Hopefully, even ideological conservatives, those who want to conserve traditional social hierarchies, would acknowledge that decolonization is a progressive good, given the psychopathology of colonization elucidated by Franz Fanon. Postcolonialism is surely a healthier, safer place to be. Nevertheless, the challenge of internal colonialism remains, wherein Indigenous Peoples living under settler colonialism long for self-determination.
Uncomfortably, but unavoidably, the hard truths of history are not amoral. They cannot be detached from their moral culpability, and as much as we may prefer, we ought not simply look away from truth that requires reconciliation. We ought not settle for mere conflict resolution in which disputing parties find some way to accommodate one another’s conflicting interests.
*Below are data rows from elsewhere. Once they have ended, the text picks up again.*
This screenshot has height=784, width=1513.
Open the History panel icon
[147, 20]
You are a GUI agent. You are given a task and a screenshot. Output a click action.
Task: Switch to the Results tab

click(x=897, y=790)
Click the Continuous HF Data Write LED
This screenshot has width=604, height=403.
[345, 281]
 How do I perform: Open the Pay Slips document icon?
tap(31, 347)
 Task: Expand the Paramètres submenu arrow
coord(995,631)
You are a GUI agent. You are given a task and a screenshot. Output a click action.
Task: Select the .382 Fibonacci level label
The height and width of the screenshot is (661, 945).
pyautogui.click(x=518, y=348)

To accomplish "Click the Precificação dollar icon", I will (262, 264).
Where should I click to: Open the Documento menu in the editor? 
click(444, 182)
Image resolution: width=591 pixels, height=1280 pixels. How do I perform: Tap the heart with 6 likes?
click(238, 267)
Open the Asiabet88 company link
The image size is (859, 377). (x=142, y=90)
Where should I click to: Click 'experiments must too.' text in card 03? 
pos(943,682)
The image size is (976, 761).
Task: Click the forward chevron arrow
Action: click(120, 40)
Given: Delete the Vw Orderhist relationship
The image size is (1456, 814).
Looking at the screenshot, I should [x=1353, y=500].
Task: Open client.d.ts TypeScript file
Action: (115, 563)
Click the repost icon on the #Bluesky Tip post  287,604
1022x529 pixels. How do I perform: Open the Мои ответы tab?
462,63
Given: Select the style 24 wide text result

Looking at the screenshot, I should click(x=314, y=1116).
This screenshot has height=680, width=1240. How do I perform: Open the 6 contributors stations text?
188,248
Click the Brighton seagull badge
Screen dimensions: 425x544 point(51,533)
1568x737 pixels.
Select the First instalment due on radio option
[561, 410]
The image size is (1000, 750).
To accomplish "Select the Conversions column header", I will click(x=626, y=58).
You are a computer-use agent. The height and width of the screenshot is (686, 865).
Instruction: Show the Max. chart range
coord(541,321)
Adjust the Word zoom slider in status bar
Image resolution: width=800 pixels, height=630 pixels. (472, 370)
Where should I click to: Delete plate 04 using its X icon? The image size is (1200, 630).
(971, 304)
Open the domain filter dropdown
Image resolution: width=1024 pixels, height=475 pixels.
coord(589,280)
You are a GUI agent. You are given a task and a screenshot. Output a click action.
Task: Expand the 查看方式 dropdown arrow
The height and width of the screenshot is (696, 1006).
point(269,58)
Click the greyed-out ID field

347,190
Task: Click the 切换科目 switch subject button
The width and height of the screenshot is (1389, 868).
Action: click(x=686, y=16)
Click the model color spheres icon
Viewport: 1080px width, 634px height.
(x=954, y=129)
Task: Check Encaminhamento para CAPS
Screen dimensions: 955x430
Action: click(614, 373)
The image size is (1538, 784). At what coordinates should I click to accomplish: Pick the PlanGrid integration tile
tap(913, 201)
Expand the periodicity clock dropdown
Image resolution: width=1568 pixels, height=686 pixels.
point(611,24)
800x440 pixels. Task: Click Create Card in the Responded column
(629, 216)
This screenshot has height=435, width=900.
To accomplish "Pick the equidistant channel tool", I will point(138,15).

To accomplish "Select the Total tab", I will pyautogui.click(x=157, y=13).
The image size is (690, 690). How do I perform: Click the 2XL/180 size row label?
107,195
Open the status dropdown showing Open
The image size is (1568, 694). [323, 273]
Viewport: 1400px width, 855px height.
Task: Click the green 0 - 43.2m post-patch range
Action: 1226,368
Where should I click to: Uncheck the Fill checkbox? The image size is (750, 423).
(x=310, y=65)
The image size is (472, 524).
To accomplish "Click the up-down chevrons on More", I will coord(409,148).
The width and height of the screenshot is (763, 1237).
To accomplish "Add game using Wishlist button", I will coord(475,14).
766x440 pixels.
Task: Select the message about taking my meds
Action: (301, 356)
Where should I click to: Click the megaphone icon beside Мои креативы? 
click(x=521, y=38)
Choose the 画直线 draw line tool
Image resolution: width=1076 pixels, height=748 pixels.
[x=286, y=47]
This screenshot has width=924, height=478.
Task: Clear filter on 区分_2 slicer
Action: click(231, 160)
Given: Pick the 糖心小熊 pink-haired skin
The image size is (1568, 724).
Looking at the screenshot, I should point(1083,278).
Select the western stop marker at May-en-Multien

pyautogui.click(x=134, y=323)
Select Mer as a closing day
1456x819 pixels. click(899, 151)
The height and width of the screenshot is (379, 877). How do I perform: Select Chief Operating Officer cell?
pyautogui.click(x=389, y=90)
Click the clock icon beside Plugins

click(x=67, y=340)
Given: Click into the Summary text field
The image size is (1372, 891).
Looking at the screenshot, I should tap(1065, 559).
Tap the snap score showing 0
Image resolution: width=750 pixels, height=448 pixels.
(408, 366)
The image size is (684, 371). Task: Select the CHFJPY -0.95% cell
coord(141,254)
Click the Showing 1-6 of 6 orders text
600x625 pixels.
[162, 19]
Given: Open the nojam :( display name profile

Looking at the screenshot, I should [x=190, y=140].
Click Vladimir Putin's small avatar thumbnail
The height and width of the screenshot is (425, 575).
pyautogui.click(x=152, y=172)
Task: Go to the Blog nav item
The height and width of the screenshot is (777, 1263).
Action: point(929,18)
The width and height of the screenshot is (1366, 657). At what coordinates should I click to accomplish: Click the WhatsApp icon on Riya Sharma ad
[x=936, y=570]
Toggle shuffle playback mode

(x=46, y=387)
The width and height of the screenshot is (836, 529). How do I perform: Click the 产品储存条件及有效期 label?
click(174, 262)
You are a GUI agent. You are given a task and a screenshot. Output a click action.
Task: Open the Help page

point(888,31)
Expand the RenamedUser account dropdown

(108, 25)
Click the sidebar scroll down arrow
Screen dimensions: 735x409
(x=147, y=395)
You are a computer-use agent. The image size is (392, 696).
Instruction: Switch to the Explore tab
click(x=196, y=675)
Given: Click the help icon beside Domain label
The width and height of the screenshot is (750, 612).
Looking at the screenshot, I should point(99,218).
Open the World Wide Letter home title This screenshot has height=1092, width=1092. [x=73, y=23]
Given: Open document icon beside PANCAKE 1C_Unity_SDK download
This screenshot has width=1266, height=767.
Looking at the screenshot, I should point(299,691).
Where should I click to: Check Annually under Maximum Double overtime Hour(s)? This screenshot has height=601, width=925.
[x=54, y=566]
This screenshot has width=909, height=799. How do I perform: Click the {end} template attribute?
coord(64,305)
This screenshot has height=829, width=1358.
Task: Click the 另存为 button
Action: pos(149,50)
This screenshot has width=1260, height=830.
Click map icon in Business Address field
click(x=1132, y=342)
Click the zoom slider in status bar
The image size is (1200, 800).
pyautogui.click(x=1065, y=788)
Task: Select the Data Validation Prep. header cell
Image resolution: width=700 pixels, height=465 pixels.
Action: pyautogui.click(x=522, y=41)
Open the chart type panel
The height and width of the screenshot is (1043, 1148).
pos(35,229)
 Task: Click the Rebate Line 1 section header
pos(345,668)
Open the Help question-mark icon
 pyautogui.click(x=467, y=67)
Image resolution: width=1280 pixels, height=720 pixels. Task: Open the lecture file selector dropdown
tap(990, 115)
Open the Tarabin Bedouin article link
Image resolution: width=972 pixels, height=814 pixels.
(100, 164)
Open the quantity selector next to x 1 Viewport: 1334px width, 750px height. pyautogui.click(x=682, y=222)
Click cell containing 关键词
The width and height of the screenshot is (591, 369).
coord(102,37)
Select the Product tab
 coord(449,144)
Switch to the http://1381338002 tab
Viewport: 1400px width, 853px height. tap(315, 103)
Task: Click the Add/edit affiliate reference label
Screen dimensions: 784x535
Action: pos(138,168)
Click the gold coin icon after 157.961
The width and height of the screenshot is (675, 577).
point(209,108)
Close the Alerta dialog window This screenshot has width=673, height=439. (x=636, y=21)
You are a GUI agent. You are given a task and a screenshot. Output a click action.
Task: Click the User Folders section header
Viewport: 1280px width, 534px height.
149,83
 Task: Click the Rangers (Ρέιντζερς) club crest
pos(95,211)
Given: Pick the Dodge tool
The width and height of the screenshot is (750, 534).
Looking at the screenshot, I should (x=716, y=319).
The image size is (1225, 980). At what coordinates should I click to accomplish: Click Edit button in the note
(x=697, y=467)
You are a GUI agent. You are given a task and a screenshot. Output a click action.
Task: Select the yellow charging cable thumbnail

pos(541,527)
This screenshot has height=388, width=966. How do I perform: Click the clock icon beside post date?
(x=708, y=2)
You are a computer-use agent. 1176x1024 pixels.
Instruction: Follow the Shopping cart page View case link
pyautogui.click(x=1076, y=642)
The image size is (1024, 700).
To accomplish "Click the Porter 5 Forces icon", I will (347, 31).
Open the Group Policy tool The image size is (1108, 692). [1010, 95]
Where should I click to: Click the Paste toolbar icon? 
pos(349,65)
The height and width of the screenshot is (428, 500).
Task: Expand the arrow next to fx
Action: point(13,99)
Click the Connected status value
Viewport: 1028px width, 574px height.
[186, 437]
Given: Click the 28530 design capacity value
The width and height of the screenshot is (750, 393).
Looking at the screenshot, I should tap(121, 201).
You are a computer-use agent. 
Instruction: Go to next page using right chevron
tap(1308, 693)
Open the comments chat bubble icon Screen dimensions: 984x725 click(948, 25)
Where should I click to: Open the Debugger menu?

We are morally obligated to pursue authentic reconciliation, which includes a changed psychological orientation toward the other group that satisfies each group’s different socio-emotional identity needs.
In truth, colonization is in practice a form of terrorism with a bigger budget, though merely acknowledging it as such is not yet social justice activism. It is simple, factual, academic history that should be taught in our schools. To refuse to do so is to co-conspire with colonialism and grant it acquitted closure by whitewashing history.
We should be able to say to our graduates, as slave abolitionist William Wilberforce said to the British Empire, “You may choose to look the other way, but you can never again say you did not know.”
Dennis Hiebert teaches in the department of sociology and criminology at the University of Manitoba.